* Aim of the task
Pull every line from the records that has the word "chevron" in it.

Extracted data entries
<<<<

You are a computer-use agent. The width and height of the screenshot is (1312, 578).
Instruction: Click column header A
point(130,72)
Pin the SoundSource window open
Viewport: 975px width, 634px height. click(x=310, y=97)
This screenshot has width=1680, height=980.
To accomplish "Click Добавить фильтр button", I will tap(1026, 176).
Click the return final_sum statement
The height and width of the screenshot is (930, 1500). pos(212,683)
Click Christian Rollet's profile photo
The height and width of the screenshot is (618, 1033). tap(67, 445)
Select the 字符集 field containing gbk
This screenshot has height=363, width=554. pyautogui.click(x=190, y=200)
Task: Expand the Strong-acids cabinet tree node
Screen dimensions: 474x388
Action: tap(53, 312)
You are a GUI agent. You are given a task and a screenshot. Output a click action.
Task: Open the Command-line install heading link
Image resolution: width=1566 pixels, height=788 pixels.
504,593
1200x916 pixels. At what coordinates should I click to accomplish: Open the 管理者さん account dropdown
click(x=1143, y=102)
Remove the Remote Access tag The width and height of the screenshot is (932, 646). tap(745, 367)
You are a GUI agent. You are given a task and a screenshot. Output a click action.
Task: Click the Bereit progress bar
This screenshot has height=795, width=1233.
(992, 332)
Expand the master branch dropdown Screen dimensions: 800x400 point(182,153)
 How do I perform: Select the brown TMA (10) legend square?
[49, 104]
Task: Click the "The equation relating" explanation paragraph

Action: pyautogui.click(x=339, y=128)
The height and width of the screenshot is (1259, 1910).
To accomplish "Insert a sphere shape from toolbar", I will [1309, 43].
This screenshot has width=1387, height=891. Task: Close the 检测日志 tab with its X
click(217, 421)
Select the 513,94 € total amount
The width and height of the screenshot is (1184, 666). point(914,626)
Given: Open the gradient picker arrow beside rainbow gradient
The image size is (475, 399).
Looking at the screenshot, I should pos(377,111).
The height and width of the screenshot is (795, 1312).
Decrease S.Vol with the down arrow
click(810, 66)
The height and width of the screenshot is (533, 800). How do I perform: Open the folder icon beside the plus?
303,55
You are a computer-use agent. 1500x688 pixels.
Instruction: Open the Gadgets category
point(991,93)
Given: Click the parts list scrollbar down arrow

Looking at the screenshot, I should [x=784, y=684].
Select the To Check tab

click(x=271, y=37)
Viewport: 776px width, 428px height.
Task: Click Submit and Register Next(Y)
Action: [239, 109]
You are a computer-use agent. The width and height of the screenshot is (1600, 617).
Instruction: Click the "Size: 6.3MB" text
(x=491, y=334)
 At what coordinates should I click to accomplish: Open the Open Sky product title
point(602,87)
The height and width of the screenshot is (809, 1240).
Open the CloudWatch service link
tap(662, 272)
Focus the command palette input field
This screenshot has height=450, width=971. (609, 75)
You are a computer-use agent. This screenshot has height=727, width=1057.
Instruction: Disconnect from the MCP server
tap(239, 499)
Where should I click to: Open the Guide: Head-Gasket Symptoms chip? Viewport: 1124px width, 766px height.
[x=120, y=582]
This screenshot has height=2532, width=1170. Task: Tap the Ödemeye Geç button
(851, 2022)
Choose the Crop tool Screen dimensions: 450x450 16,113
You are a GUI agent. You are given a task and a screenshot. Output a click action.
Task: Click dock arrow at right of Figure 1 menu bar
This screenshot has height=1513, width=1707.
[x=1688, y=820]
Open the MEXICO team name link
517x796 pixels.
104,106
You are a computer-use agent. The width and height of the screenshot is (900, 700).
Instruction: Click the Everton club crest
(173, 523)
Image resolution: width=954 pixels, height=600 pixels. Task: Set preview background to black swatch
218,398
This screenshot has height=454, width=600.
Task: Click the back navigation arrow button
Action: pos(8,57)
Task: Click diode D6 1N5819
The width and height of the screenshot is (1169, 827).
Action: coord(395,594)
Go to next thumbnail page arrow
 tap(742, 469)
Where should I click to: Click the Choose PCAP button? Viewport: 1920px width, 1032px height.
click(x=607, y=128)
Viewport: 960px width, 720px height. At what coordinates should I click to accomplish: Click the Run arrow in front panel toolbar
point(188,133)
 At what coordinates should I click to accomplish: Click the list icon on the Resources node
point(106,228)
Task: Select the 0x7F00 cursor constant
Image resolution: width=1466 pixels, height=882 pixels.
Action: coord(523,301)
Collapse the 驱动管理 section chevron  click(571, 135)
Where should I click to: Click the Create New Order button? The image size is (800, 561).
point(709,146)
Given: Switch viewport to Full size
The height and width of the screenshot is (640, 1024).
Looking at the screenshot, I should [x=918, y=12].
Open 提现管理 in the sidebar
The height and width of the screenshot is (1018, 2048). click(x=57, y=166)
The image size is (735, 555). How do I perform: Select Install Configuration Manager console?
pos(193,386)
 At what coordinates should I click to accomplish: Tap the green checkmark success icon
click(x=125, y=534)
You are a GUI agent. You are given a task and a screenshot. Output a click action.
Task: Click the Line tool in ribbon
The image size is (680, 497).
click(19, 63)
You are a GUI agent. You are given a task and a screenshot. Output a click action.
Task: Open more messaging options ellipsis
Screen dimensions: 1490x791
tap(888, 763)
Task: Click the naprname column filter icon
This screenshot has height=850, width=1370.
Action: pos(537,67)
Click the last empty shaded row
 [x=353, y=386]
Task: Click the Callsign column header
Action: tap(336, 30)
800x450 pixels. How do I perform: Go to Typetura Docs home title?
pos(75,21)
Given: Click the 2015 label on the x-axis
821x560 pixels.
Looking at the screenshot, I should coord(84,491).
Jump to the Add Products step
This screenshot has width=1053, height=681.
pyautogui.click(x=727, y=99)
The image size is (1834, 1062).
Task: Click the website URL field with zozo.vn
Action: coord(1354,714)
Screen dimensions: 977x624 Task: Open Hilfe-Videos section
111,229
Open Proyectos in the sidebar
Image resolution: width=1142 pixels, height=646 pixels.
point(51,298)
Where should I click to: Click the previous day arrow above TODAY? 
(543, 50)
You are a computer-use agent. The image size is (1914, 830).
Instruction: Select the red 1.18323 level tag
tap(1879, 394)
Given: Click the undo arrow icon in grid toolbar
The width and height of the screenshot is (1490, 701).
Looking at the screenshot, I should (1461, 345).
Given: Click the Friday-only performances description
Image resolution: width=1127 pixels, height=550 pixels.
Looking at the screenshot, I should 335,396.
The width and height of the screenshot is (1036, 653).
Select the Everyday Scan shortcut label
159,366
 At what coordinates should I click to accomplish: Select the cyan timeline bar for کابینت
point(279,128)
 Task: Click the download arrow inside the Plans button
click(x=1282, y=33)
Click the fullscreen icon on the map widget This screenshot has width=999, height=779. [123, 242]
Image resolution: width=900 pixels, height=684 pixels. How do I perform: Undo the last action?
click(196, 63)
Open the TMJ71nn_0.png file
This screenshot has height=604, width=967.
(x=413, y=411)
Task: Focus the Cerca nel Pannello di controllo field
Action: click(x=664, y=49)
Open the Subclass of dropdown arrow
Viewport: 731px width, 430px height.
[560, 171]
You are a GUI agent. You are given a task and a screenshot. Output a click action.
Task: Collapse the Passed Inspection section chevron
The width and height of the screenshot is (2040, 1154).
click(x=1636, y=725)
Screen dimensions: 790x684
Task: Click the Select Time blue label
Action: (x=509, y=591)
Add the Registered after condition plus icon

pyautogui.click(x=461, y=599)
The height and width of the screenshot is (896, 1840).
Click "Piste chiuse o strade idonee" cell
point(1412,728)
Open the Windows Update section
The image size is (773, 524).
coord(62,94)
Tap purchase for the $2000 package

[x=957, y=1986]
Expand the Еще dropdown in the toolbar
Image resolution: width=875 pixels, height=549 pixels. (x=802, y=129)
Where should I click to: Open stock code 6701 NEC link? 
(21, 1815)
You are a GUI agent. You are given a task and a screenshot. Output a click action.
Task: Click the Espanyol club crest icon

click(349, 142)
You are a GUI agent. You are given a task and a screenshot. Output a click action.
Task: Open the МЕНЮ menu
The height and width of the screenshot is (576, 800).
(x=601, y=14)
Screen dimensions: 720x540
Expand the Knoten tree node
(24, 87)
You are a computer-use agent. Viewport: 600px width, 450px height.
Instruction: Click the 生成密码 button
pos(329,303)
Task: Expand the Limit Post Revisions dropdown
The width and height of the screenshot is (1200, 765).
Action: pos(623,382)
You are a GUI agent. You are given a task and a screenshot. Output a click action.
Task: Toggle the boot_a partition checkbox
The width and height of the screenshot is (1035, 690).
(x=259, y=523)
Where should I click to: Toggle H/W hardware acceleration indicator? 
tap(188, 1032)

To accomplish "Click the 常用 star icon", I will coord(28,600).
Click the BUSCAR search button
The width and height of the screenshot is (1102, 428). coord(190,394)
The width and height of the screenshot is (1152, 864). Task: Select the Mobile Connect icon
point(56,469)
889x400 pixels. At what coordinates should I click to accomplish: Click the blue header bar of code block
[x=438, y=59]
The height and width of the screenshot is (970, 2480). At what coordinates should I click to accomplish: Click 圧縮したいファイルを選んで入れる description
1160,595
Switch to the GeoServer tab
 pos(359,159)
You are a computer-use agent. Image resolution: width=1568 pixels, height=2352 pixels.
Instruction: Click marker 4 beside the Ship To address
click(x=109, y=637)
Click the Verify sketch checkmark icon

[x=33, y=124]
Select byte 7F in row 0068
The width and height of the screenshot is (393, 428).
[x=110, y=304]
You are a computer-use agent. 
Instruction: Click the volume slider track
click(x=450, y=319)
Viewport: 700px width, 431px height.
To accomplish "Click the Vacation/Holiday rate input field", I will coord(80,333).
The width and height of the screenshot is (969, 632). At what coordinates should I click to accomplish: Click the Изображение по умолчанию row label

>>>>

* Reply to the task
Collapse the 驱动管理 section chevron  click(571, 135)
Task: Collapse the Passed Inspection section chevron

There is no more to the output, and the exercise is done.